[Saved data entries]
++++
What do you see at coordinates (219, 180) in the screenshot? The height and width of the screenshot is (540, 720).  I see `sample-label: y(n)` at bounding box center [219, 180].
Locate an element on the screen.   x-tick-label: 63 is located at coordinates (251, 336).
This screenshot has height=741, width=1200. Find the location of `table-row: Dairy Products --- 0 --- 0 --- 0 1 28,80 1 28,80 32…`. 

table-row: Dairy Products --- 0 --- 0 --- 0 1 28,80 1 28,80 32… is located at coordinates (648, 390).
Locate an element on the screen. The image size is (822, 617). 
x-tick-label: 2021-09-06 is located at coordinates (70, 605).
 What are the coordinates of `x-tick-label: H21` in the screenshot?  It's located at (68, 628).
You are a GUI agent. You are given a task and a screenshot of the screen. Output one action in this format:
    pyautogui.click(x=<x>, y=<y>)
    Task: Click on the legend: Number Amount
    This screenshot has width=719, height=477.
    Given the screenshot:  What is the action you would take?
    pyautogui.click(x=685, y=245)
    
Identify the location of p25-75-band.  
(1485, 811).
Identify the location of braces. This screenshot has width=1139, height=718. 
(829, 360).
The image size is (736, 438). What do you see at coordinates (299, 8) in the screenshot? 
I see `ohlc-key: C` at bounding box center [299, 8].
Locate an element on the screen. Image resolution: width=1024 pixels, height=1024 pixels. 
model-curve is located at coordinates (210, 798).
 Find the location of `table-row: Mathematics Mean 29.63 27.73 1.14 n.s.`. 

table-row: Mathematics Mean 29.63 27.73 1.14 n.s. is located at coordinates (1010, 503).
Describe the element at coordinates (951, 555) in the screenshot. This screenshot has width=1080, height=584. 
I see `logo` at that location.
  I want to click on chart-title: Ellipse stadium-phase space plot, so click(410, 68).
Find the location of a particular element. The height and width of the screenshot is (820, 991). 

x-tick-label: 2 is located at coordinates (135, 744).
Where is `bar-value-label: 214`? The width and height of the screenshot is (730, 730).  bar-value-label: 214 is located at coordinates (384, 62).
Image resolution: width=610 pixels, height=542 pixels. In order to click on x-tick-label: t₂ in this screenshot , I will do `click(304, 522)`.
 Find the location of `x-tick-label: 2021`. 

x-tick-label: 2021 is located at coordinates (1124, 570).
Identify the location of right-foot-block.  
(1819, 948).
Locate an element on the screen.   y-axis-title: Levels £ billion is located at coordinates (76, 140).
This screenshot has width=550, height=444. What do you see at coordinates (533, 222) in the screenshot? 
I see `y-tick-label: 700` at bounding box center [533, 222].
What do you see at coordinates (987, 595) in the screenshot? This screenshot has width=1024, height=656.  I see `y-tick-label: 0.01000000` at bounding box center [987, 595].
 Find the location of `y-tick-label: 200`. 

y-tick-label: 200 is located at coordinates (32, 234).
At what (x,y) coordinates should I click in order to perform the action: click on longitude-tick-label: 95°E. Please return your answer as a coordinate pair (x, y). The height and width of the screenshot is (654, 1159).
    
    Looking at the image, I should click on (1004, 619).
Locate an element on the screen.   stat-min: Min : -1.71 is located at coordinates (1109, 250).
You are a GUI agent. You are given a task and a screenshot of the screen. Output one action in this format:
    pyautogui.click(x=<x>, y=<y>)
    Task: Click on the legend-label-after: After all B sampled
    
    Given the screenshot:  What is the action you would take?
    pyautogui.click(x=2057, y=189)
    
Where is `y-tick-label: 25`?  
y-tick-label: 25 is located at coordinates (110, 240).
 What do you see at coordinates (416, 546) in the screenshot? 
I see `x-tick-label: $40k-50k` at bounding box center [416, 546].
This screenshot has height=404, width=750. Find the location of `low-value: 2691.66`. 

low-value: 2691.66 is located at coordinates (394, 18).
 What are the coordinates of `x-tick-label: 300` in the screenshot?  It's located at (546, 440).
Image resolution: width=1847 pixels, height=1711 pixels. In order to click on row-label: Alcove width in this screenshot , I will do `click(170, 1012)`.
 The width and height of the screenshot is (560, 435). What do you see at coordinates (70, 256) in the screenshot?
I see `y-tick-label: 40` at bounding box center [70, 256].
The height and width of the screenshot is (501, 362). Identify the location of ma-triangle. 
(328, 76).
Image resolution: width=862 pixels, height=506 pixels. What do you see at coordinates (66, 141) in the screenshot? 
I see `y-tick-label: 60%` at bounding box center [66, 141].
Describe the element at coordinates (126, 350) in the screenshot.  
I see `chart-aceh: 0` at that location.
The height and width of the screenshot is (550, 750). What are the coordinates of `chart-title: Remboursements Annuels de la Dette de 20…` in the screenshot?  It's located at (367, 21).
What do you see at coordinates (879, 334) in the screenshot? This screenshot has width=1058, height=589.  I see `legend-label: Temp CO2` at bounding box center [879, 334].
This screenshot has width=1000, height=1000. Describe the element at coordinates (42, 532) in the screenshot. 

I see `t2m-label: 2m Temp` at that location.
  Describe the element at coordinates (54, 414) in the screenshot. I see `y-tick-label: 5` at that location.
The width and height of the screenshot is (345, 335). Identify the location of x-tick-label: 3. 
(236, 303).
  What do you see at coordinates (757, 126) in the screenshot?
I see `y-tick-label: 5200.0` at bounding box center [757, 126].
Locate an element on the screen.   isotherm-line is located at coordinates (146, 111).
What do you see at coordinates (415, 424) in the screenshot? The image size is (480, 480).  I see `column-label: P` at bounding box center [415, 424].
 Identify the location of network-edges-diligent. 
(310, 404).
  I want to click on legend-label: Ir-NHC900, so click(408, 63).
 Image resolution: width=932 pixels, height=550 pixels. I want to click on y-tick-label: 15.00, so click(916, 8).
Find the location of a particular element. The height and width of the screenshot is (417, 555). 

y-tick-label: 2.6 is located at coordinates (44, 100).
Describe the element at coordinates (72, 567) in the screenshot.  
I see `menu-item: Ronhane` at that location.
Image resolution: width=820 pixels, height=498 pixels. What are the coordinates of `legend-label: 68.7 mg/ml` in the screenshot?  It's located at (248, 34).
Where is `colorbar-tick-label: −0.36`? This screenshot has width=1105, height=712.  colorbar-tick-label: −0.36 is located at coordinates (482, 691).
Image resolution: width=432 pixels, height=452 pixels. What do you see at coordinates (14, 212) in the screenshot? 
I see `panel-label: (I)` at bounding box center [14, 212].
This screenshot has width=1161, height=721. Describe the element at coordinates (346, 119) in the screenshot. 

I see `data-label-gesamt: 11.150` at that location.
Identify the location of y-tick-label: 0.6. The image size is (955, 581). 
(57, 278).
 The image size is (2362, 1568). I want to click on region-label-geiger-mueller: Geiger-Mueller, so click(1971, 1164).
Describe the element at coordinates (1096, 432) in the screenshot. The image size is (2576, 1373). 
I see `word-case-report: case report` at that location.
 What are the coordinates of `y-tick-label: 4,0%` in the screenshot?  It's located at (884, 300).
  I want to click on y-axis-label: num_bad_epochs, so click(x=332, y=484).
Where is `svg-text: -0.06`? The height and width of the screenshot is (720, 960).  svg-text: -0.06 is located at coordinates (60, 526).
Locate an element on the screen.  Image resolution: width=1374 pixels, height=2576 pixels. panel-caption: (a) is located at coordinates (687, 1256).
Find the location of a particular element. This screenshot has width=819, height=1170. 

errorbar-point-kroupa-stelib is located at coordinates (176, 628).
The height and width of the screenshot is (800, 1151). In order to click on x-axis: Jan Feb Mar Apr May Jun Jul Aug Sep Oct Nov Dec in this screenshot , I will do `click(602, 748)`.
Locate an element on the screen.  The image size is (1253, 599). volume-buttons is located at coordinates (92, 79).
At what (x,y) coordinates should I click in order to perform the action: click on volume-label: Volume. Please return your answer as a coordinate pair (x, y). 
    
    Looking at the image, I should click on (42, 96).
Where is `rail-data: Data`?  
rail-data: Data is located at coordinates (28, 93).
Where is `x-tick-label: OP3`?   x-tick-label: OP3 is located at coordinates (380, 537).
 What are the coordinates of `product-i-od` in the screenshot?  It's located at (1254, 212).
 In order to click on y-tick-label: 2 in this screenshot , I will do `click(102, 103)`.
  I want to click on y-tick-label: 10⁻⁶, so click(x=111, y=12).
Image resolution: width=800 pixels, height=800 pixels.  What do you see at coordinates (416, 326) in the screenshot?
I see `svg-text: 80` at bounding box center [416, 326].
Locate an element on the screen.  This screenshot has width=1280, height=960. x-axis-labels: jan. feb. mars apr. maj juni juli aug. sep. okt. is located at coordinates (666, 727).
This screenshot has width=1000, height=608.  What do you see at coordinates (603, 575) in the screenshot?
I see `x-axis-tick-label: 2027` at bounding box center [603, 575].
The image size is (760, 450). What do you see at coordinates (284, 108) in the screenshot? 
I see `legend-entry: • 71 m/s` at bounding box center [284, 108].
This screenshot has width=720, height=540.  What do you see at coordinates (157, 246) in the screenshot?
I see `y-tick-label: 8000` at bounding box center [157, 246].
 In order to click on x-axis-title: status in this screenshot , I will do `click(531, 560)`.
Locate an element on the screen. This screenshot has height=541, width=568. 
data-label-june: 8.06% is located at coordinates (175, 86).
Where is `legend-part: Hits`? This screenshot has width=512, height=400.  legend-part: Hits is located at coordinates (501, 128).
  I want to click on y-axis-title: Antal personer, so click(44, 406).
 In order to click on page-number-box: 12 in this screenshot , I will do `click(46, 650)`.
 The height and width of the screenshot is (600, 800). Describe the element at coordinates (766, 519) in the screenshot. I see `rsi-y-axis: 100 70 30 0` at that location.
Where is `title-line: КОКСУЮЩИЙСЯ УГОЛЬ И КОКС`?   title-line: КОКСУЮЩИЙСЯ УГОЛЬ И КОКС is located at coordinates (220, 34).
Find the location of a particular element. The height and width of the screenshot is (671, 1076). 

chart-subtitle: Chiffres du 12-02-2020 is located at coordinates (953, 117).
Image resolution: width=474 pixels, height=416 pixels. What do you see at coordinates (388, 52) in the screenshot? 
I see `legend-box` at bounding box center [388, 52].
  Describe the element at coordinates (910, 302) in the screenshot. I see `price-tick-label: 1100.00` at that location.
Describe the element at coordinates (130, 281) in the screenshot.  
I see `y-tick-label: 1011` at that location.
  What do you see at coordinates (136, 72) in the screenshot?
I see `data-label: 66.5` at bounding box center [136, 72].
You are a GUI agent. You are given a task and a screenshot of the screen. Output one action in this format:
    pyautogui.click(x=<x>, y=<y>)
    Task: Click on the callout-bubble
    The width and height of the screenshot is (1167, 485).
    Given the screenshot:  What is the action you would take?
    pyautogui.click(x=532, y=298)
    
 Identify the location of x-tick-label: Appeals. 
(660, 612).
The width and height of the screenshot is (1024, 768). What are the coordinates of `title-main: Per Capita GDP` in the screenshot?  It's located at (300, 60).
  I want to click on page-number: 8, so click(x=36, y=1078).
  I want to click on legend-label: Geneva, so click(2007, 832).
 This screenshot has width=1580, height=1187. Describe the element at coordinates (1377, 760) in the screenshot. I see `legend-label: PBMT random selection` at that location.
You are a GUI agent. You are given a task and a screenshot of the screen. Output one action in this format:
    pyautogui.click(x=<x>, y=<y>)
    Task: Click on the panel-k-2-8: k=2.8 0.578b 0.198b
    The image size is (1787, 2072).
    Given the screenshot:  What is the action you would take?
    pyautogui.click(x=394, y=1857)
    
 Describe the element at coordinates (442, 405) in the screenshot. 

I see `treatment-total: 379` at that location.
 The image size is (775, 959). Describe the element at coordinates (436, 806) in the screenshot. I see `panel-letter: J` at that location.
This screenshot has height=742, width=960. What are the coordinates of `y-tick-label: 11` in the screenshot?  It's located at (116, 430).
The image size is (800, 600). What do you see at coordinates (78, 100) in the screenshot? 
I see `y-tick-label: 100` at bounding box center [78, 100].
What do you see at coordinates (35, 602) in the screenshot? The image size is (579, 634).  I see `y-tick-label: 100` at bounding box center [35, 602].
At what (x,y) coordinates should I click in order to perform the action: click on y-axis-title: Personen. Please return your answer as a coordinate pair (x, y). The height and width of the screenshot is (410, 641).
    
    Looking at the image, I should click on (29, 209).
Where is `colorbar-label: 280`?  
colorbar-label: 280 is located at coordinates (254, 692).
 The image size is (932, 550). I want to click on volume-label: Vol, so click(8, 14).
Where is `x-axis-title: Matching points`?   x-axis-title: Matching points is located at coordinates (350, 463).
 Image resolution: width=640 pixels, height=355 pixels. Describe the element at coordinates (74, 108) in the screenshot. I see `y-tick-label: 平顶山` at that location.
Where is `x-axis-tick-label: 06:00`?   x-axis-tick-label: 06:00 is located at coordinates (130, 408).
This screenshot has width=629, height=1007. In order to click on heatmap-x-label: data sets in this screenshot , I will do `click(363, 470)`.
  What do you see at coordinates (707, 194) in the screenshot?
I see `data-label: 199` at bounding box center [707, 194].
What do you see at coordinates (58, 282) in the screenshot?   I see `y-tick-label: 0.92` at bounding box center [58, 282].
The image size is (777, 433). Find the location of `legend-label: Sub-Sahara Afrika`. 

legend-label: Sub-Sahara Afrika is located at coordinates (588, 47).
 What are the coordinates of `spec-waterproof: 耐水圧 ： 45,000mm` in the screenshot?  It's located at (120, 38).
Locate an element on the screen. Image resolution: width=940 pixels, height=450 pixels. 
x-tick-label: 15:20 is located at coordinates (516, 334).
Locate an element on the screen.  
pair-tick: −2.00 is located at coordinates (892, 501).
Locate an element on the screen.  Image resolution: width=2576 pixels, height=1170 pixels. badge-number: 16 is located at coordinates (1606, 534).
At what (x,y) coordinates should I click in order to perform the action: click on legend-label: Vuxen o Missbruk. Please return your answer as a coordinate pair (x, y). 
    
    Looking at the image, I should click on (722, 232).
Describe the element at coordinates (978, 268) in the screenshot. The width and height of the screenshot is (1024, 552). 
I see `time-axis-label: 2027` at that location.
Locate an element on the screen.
++++
Identify every line in the listing that contains the string "text", and copy each of those lines.

Where is `svg-text: -0.06`? The height and width of the screenshot is (720, 960).  svg-text: -0.06 is located at coordinates (60, 526).
I see `svg-text: 80` at bounding box center [416, 326].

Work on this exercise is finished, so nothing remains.